Photo 46a: Tita on campus with friend at Jefferson School (528 S. Eddy Street, South Bend), 1946.

I came in the mid-semester in my sophomore year -- that's when I started school. I also was able to be in high school one semester less by taking extra courses. So they right away put me into the spring musical. We had a fabulous, truly remarkable theater person which also affected me very strongly. He was the city theater person who would go around to the town schools, and I did some things in the summers with him.

Do you remember his name?

Oh, yes. James [Lewis] Casaday [b. 1907, d. 1990]. I'm pretty sure about that. His first name was James for sure, and something Irish, I think it was Casaday... He was honored by the whole community. They built a community center downtown in the city -- a convention center, and there was a theater that was named in his honor. He had instructed a generation of kids, like Sidney Pollack. (You may not know that name -- he's from "Tootsie". He was the director, and he was in it, and he was around my time.)

In the summers we would get the kids that were excited about the theater together in the basement of the funky central high school. We would do experimental theater -- we'd do things like Lord Dunsany's plays, "Shkuntela"; a play about India -- things that you couldn't do in public school in the winter. They were too controversial -- "The Black Masters of Andreyev". Things by Goldoni, the famous Italian, in commedia dell'arte theater. I used to help with the music, and I was hanging out there all summers. I would stage manage and deal with all machinations of putting a play together because I loved the theater. He would go around to schools during the year and put on a musical for every high school and do some other stuff. He had a review in his own school, and plays -- he was an amazing man.

And you were speaking about Mrs. Pate.

So, Mrs. Pate. Yes, well, Mrs. Pate got James to come. It was our turn for him to do a musical in our school. I remember -- it was by Rudolf Friml. She gave me the chance to put the whole thing together. It was my first semester in high school, and I was working my tail off.

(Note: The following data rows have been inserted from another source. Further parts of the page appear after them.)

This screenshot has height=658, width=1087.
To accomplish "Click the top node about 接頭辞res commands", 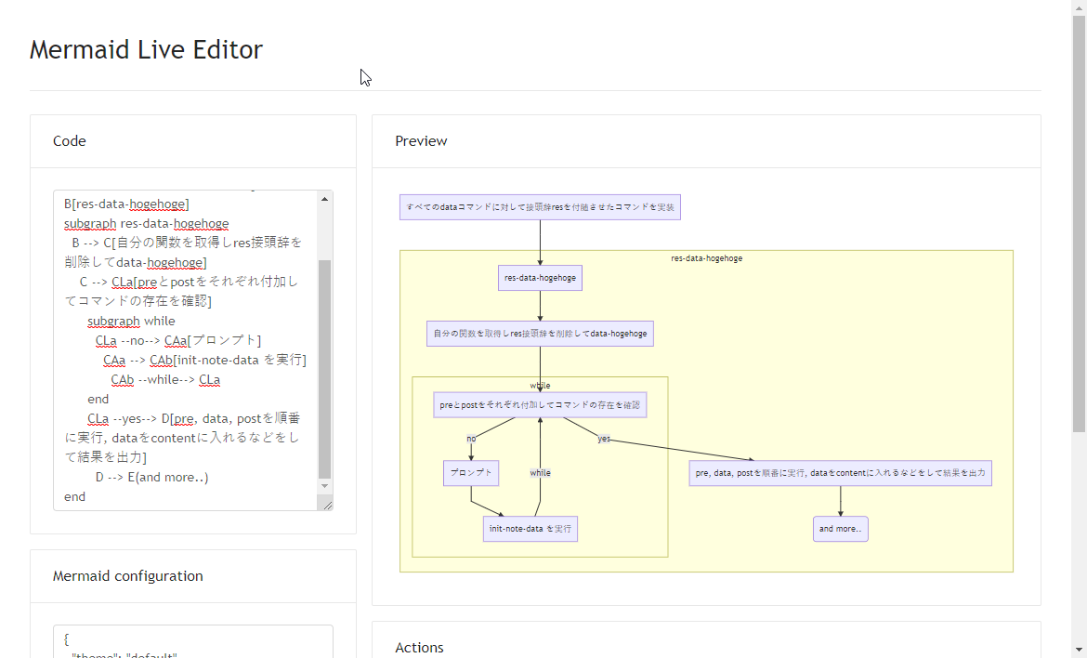I will pyautogui.click(x=540, y=207).
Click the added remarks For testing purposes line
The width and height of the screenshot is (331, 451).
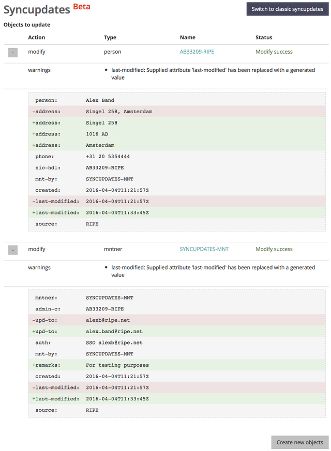pos(177,365)
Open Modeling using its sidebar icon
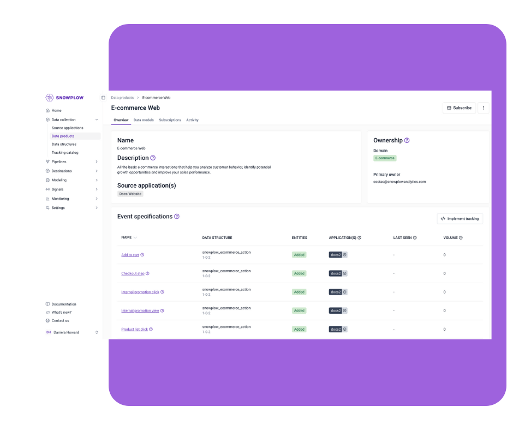Screen dimensions: 513x430 coord(48,180)
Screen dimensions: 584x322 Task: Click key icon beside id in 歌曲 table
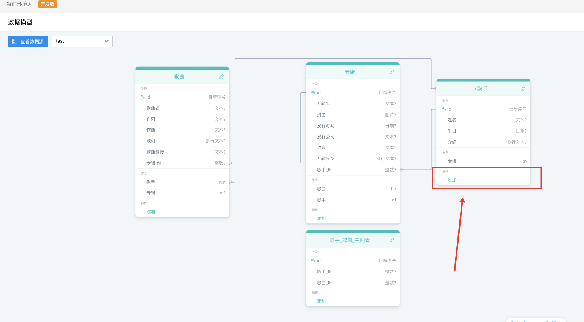pos(143,97)
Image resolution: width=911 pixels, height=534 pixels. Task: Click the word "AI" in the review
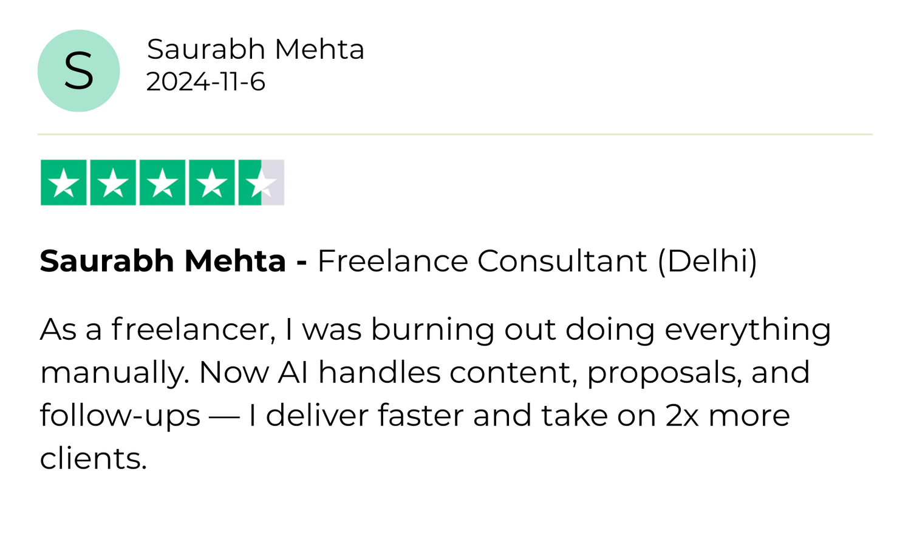click(x=293, y=373)
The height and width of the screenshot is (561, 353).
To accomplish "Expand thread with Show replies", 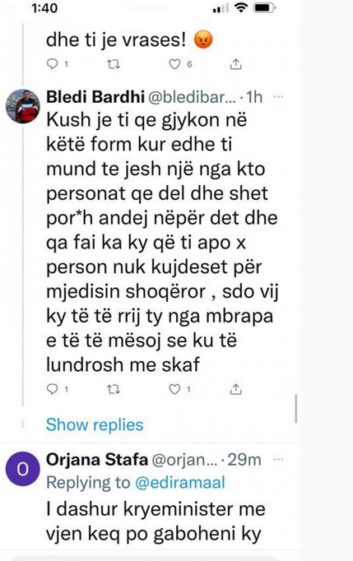I will pos(95,424).
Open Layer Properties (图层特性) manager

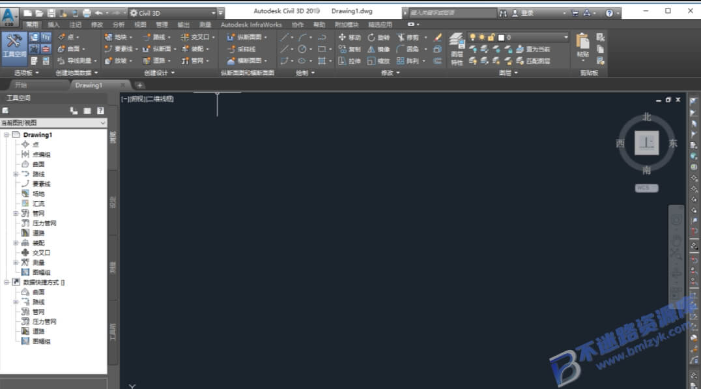click(457, 49)
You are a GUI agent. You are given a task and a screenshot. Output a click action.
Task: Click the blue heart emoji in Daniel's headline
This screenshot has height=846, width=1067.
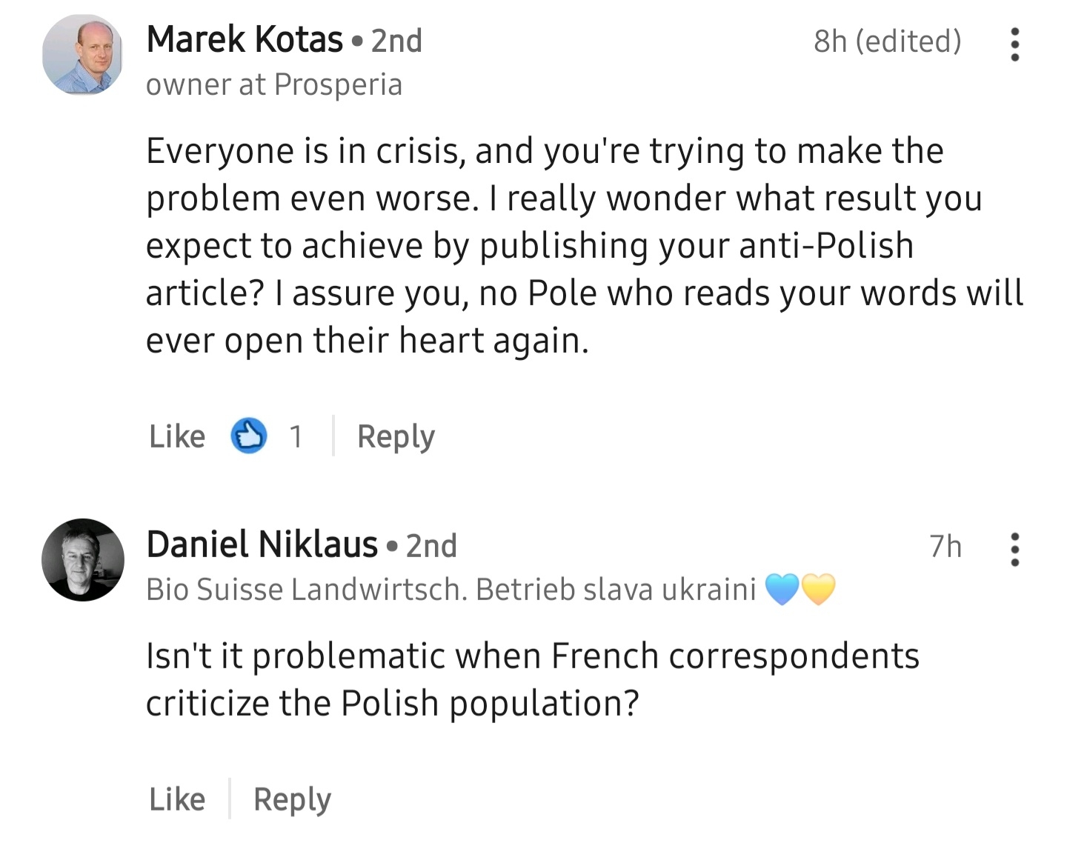point(782,590)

I didn't know much about popular music, non-classical. That was musical comedy music. I didn't have enough powerful sense of rhythm of that kind of pop music -- even for a waltz. I had to play -- it was an enormous task, and I gave my all to it. I learned how to play all the notes, that wasn't the problem. I wanted to do everything right, but it was too demanding for a fifteen year old kid, though I'd been expected to do a lot of things like that.

So three weeks before the show she realized we weren't going to get the show together the way she wanted it if I was going to be the only keyboard player. There was an orchestra that also came in at the end, you know, it was a small orchestra, and the conductor was very strong. So she told me that I would not be able to play the show, and that she had to hire a professional for the last couple of weeks. The only place for me then, of course, was in the back row of the chorus because I hadn't had any role.

That was one of the most important things that ever happened to me because she taught me that the show is more important than my ego, and that the esprit de corps and the love we shared -- she and I and the group -- were what come first. It was like being on a football team and sitting on the bench because there's someone who is a better quarterback than you are at that particular point. I stood at the back of the chorus with some funky costume, and my name wasn't in lights on the front, and that was such an important lesson. It was probably the most important lesson I ever learned.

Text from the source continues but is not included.